• **WRITTEN PROBLEM 1**: In the essay on the left and class interest, what did the left and the greens call for during the fuel protests of 2000?

• **DOCUMENT TEXT**:
----------------------------------------

In the fuel protests of 2000 the left and the greens forgot about 'the police state' and eagerly called for a clampdown on fascist/polluting lorry drivers who were "undemocratically holding us all to ransom". And during war there are an embarrassing many who lose their cynical attitude and find a reason to become patriotic. Which is the worse spectacle, leftwingers berating the working class for their lack of enthusiasm for leftwing politics or leftwingers berating the working class for their lack of enthusiasm for war? The most repulsive attribute of the left is that first they have to blah blah blah about how radical they are and then they have to blah blah blah about their conversion to the right. They never shut up. It is possible to perceive a common driving force in apparent political adversaries: behind the rhetoric of political left and right is the orchestrating interest of the owning class. So, when we talk about consciousness and, in response, others look for quotes in the collected works of Lenin, we see them as being in retreat, both refusing to engage with our ideas and refusing to engage with the failure to achieve the purpose of their groops. We see in the retreat to Lenin a revelation of many authoritarian characteristics in small groop life, the dominant motive of which is a search for a means to shut us up. This is one source of our anti-consciousness position; consciousness, and the owners of consciousness, cannot be trusted because, quite rightly, under pressure 'beliefs' will be dropped in favour of underlying class interest. Middle class radicals will always revert to class affiliation, no matter the political content of their values. The reality of the world is that of defending the class-interests created by capitalism, the only way to get beyond 'interest' is the collapse of its determining frame.

----------------------------------------

• **DATASET CONTENT**:
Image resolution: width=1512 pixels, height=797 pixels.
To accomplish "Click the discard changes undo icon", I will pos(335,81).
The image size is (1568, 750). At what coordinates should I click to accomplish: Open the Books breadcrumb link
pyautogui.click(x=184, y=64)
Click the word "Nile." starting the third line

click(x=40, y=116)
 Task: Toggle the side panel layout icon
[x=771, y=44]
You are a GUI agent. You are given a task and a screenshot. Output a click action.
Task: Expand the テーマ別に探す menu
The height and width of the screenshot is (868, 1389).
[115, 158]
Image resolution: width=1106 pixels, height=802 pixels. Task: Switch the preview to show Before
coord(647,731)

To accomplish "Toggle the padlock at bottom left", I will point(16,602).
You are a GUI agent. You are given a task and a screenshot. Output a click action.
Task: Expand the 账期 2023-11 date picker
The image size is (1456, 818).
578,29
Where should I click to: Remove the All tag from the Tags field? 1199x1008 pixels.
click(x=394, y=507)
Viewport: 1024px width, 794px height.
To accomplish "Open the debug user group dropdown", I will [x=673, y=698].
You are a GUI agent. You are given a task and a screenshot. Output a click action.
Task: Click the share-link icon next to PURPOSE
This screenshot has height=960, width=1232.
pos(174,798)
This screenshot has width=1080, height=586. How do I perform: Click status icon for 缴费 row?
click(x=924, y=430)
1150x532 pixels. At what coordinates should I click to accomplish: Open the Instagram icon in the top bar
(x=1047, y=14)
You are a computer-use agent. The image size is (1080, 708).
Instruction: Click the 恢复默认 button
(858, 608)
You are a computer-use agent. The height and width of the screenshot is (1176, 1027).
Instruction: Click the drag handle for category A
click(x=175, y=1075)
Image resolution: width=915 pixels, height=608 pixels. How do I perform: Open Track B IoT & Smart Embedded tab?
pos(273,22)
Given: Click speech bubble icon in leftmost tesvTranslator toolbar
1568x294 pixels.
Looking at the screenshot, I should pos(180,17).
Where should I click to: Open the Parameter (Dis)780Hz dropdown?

----------------------------------------

• **WRITTEN PROBLEM 2**: Return the rows from the line with "You are a computer-use agent. The image" through the last row, both included, with each line unchanged.

• **EXERCISE ANSWER 1**: They called for a clampdown on lorry drivers.

• **EXERCISE ANSWER 2**:
You are a computer-use agent. The image size is (1080, 708).
Instruction: Click the 恢复默认 button
(858, 608)
You are a computer-use agent. The height and width of the screenshot is (1176, 1027).
Instruction: Click the drag handle for category A
click(x=175, y=1075)
Image resolution: width=915 pixels, height=608 pixels. How do I perform: Open Track B IoT & Smart Embedded tab?
pos(273,22)
Given: Click speech bubble icon in leftmost tesvTranslator toolbar
1568x294 pixels.
Looking at the screenshot, I should pos(180,17).
Where should I click to: Open the Parameter (Dis)780Hz dropdown?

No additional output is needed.